_TASK STATEMENT:_
Pick out each line in the rows below that contains the word "Viewport" and copy it in full. Case matters.

== INFORMATION PROVIDED ==

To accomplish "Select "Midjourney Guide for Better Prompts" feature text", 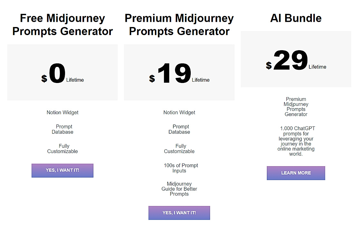I will tap(179, 189).
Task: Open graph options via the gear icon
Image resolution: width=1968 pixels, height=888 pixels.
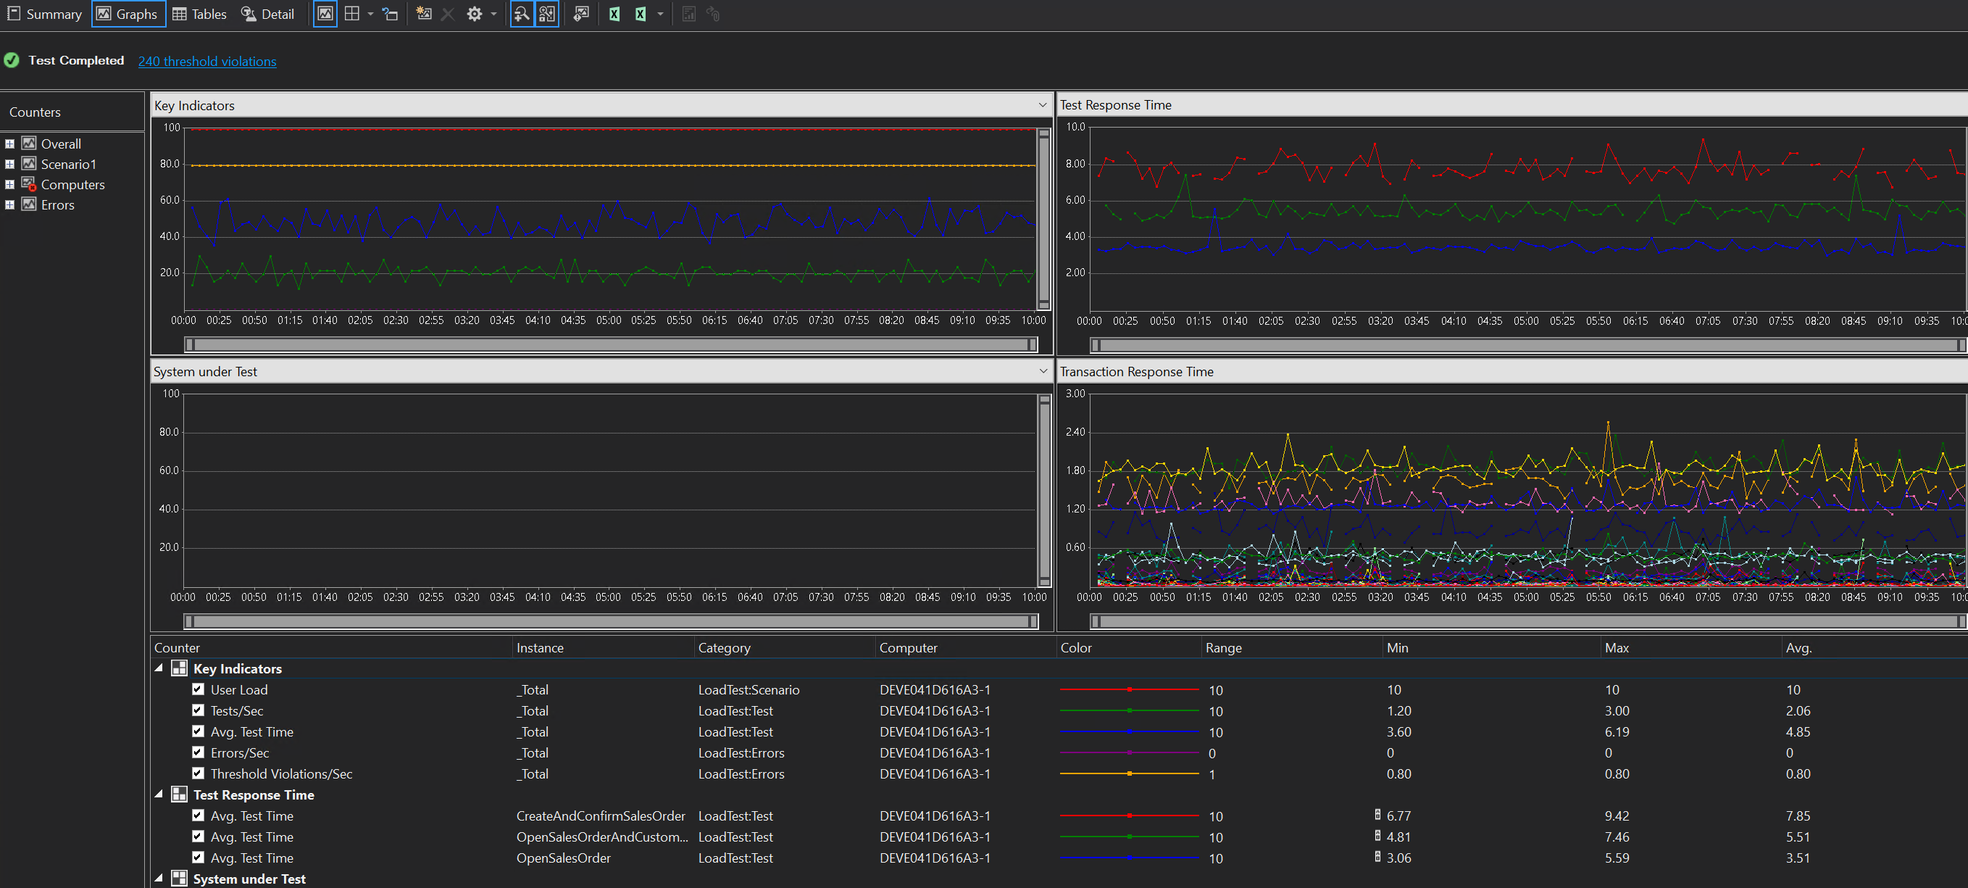Action: pyautogui.click(x=474, y=14)
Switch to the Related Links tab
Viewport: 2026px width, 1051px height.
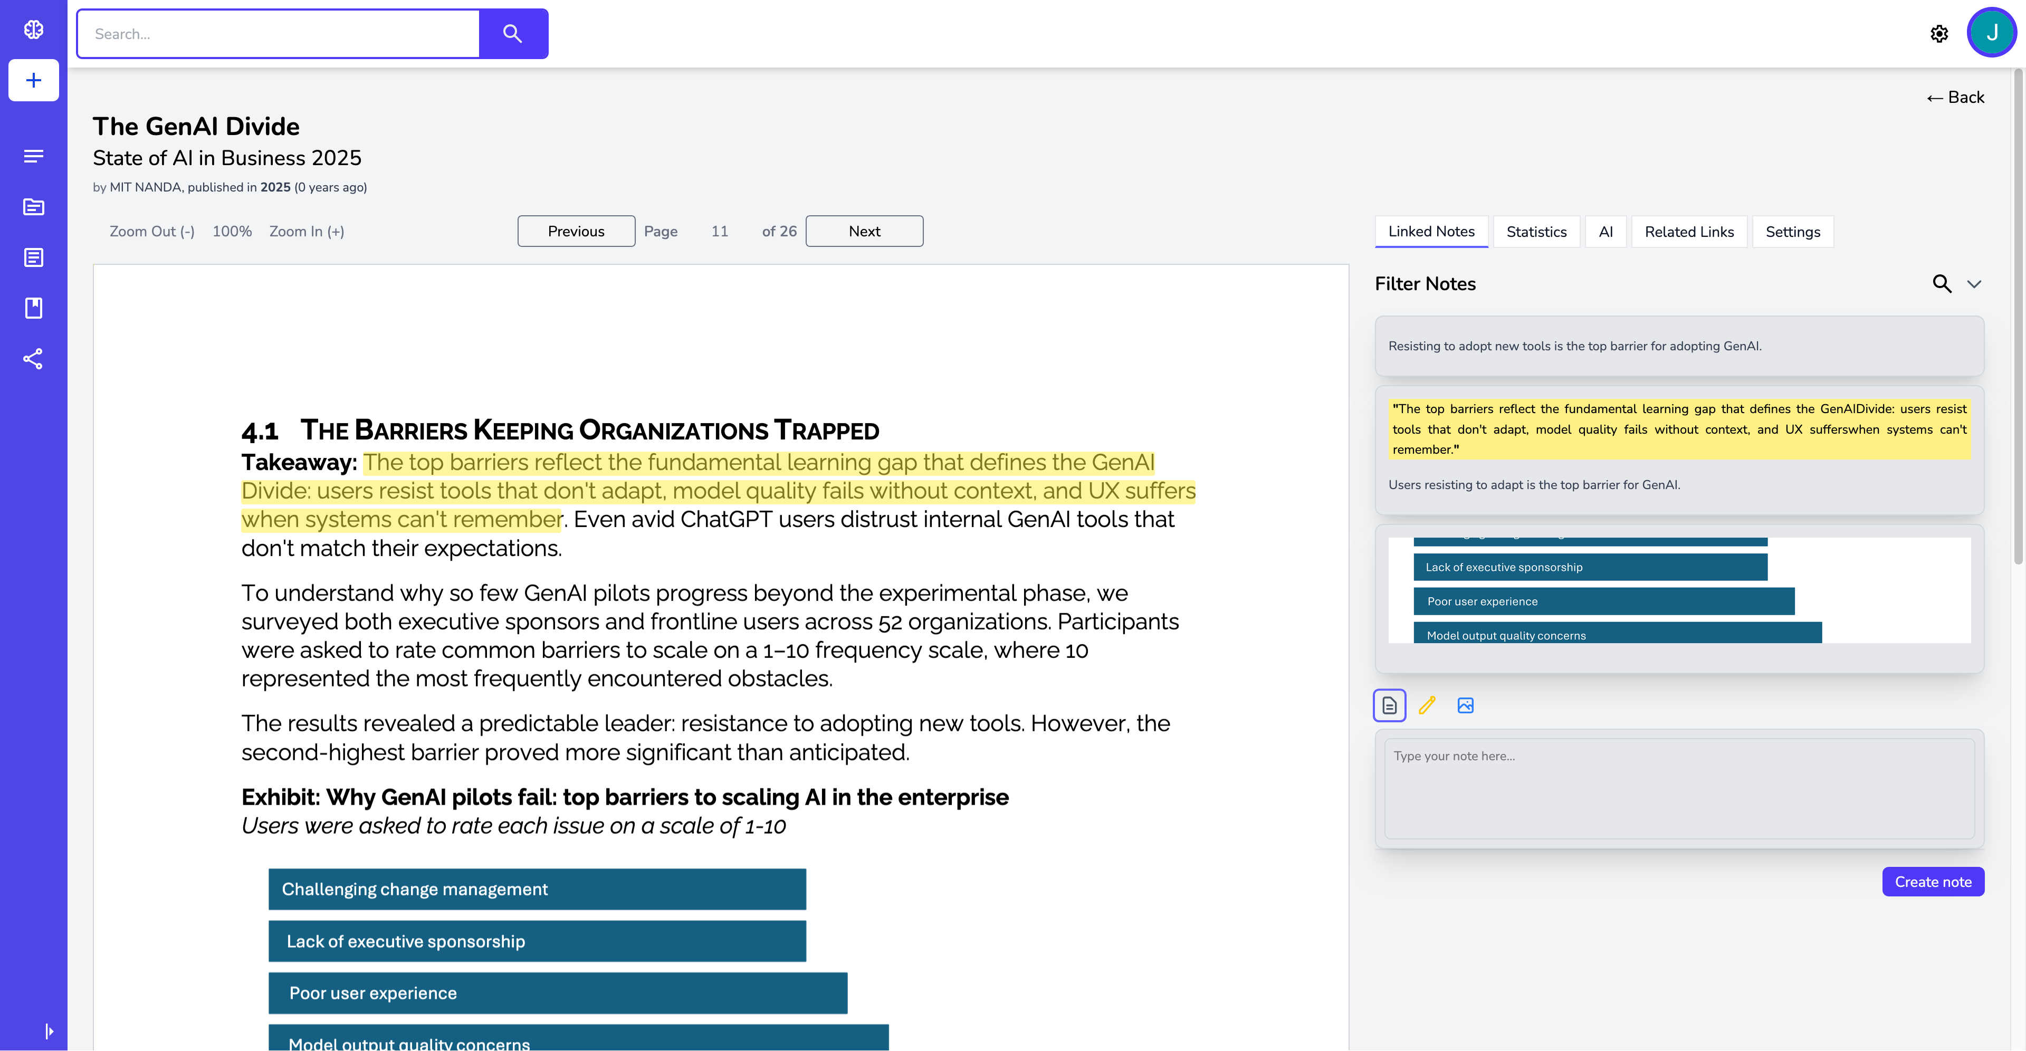coord(1689,232)
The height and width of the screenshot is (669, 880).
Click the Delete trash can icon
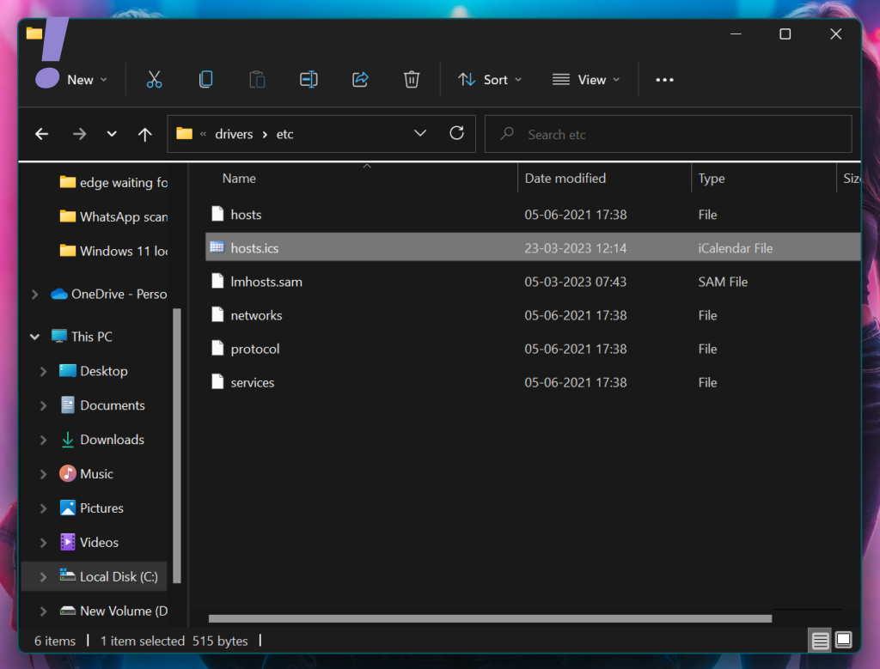click(x=411, y=80)
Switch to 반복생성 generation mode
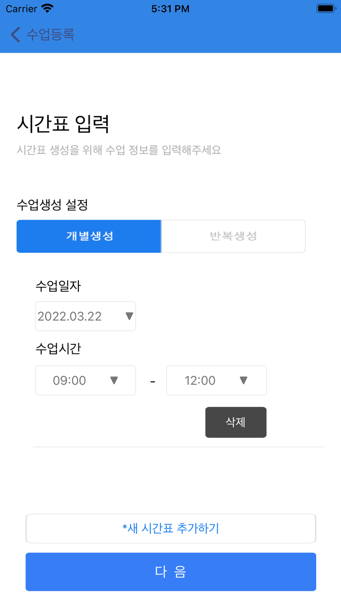This screenshot has width=341, height=606. click(x=233, y=236)
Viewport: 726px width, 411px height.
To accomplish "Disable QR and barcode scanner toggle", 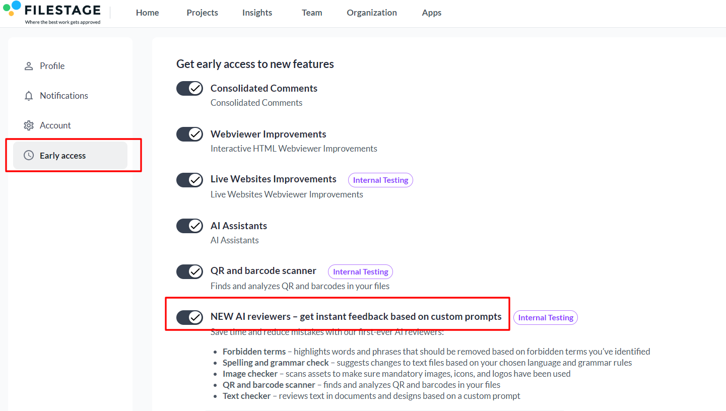I will [x=190, y=271].
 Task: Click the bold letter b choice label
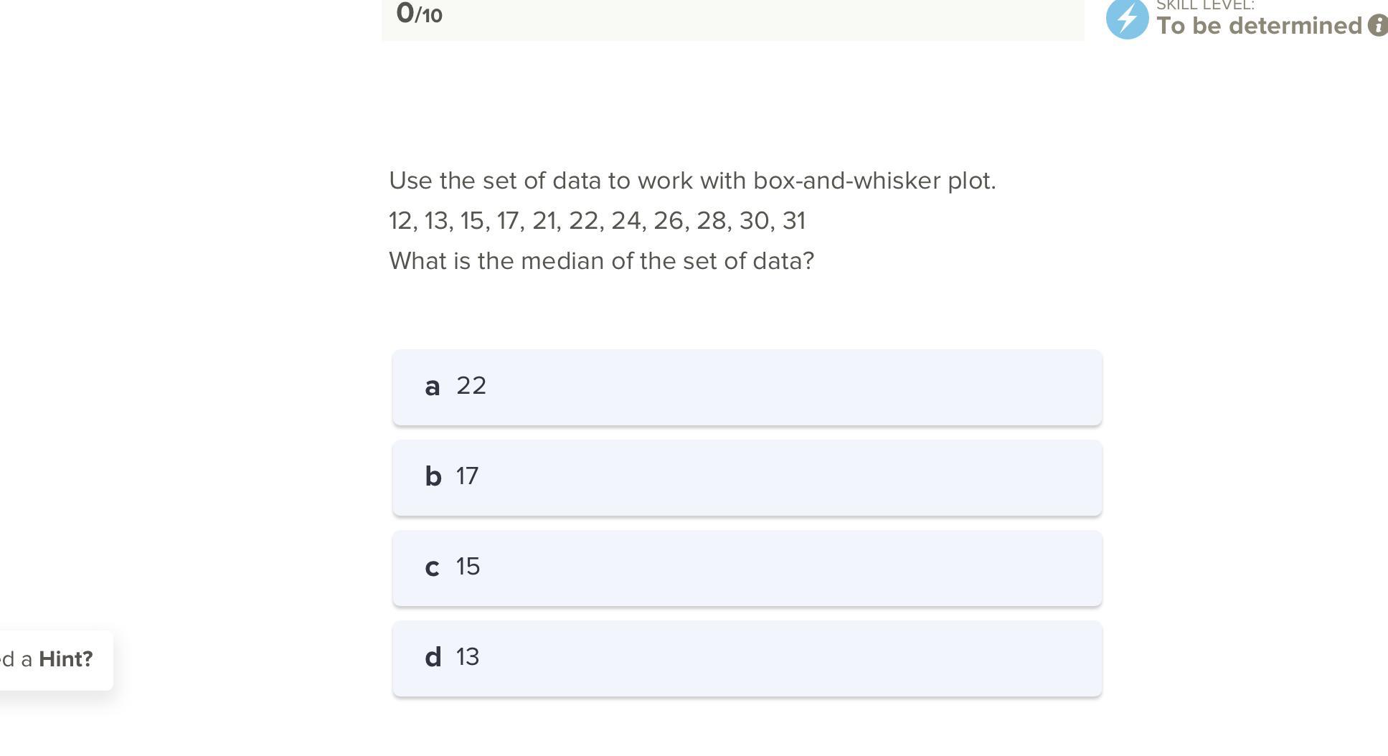coord(433,477)
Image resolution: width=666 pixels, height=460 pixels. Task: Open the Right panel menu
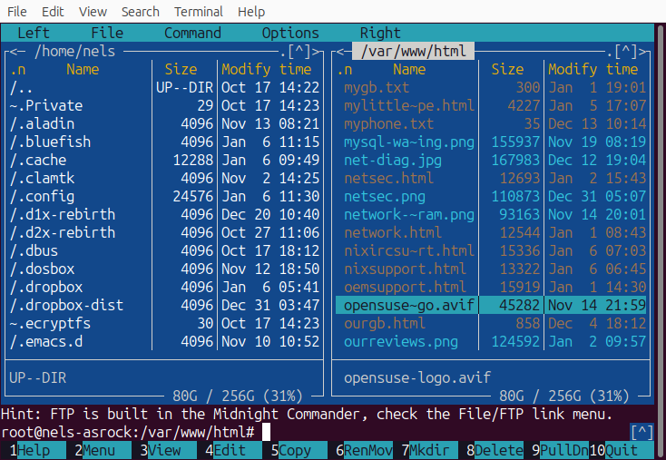point(380,33)
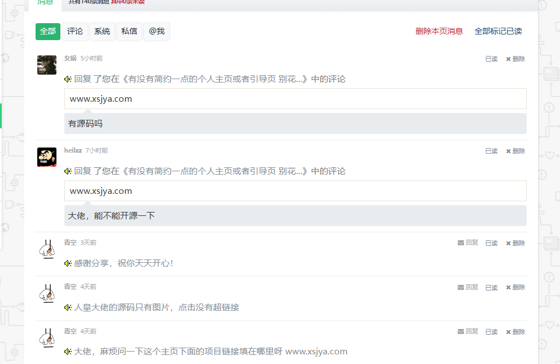Mark the 感谢分享 message as 已读

(x=491, y=242)
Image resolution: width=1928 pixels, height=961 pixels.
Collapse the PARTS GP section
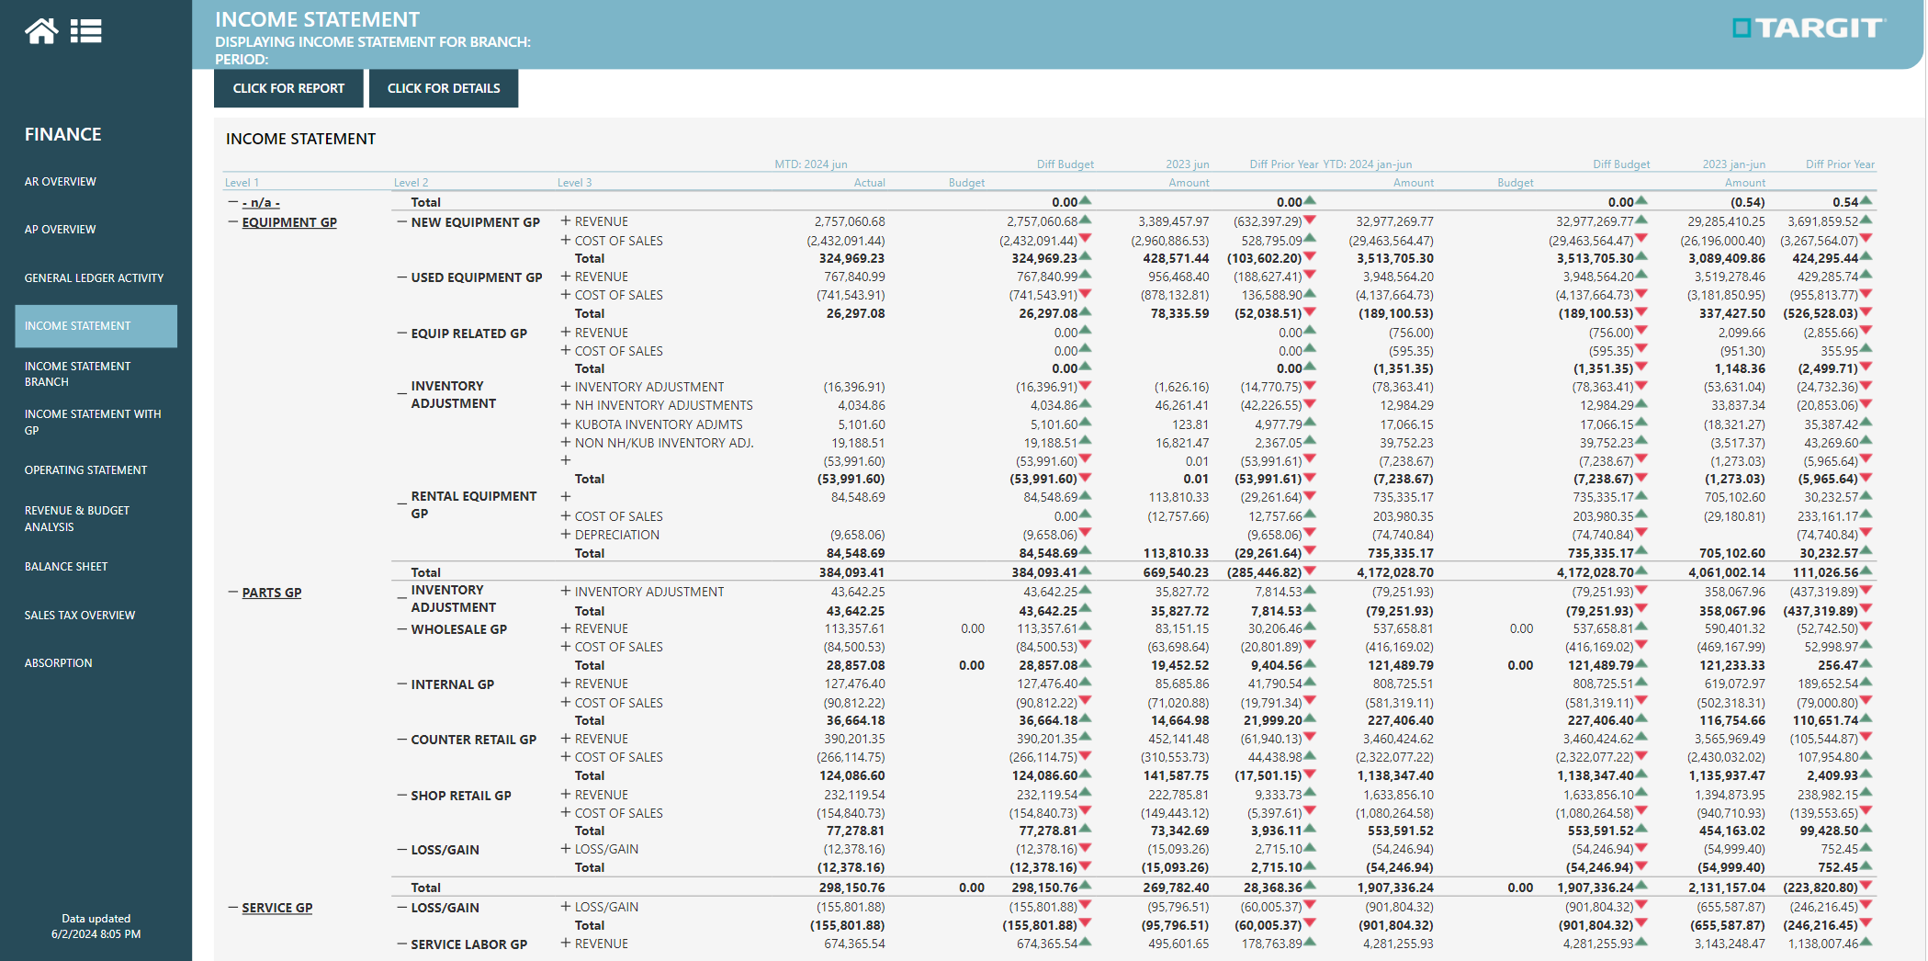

===

_OUTPUT FOR THIS TASK:_
Viewport: 2026px width, 1051px height.
Viewport: 726px width, 411px height.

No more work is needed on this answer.